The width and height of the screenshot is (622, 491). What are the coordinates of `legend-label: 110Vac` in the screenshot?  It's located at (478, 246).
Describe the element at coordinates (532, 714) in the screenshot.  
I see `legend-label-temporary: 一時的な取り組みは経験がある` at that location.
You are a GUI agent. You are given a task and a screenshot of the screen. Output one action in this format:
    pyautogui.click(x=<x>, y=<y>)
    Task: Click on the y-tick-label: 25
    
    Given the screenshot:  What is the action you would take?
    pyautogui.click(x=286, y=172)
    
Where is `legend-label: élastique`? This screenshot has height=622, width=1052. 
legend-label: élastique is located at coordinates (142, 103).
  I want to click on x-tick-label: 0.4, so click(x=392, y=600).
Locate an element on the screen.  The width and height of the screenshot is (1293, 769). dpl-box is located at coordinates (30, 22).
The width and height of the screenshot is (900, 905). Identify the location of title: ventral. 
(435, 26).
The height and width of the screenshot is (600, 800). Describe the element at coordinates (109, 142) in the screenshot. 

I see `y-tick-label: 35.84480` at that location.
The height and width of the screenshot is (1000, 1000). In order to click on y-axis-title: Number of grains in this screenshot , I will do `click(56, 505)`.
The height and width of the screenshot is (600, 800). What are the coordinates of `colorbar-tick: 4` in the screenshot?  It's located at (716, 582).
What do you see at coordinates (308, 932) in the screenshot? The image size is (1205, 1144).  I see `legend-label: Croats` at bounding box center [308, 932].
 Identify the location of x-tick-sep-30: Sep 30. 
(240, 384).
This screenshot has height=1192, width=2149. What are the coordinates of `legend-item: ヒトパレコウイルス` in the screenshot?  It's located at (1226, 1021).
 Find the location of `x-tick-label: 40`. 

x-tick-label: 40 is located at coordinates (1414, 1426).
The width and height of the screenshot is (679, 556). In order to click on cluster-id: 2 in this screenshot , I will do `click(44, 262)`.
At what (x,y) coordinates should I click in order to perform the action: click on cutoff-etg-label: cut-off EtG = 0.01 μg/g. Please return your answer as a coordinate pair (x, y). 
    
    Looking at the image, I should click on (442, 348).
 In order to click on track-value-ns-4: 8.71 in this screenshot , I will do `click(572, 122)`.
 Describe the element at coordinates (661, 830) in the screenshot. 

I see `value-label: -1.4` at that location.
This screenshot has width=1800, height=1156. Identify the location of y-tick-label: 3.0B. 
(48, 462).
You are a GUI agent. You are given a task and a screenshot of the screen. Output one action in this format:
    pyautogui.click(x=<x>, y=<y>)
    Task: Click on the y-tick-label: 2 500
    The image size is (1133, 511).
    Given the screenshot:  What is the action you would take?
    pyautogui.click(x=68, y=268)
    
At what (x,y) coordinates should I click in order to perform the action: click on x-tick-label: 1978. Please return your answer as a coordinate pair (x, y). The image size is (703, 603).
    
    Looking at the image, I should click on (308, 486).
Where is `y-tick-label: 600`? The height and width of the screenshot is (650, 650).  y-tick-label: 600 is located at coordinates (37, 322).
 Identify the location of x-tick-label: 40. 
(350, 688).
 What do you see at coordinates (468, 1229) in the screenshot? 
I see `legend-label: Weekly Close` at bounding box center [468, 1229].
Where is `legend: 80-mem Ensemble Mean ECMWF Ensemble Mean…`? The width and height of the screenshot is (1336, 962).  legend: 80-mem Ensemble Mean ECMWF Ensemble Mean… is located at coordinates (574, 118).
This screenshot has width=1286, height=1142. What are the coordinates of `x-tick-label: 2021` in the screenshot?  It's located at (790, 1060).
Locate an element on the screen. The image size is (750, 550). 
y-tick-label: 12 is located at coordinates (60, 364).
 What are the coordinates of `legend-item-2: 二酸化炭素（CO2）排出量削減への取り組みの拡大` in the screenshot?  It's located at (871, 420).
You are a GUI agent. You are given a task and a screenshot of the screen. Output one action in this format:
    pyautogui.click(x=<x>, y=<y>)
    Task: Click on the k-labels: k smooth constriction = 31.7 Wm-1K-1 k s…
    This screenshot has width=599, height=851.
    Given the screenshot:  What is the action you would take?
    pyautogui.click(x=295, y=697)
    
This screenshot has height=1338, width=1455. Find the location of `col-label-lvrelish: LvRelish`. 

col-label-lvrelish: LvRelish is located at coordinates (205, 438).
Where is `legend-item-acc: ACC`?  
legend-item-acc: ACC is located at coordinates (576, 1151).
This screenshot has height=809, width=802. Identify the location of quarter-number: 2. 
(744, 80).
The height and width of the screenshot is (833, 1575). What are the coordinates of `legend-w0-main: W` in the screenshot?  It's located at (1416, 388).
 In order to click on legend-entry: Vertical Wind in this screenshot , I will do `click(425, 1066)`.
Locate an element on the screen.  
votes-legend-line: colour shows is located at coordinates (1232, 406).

What you will do = Write out the lines of the items above, word for word, between the line holding "The width and height of the screenshot is (679, 556)." and the line holding "pyautogui.click(x=68, y=268)", inclusive.

Exercise solution =
The width and height of the screenshot is (679, 556). In order to click on cluster-id: 2 in this screenshot , I will do `click(44, 262)`.
At what (x,y) coordinates should I click in order to perform the action: click on cutoff-etg-label: cut-off EtG = 0.01 μg/g. Please return your answer as a coordinate pair (x, y). 
    
    Looking at the image, I should click on (442, 348).
 In order to click on track-value-ns-4: 8.71 in this screenshot , I will do `click(572, 122)`.
 Describe the element at coordinates (661, 830) in the screenshot. 

I see `value-label: -1.4` at that location.
This screenshot has width=1800, height=1156. Identify the location of y-tick-label: 3.0B. 
(48, 462).
You are a GUI agent. You are given a task and a screenshot of the screen. Output one action in this format:
    pyautogui.click(x=<x>, y=<y>)
    Task: Click on the y-tick-label: 2 500
    The image size is (1133, 511).
    Given the screenshot:  What is the action you would take?
    pyautogui.click(x=68, y=268)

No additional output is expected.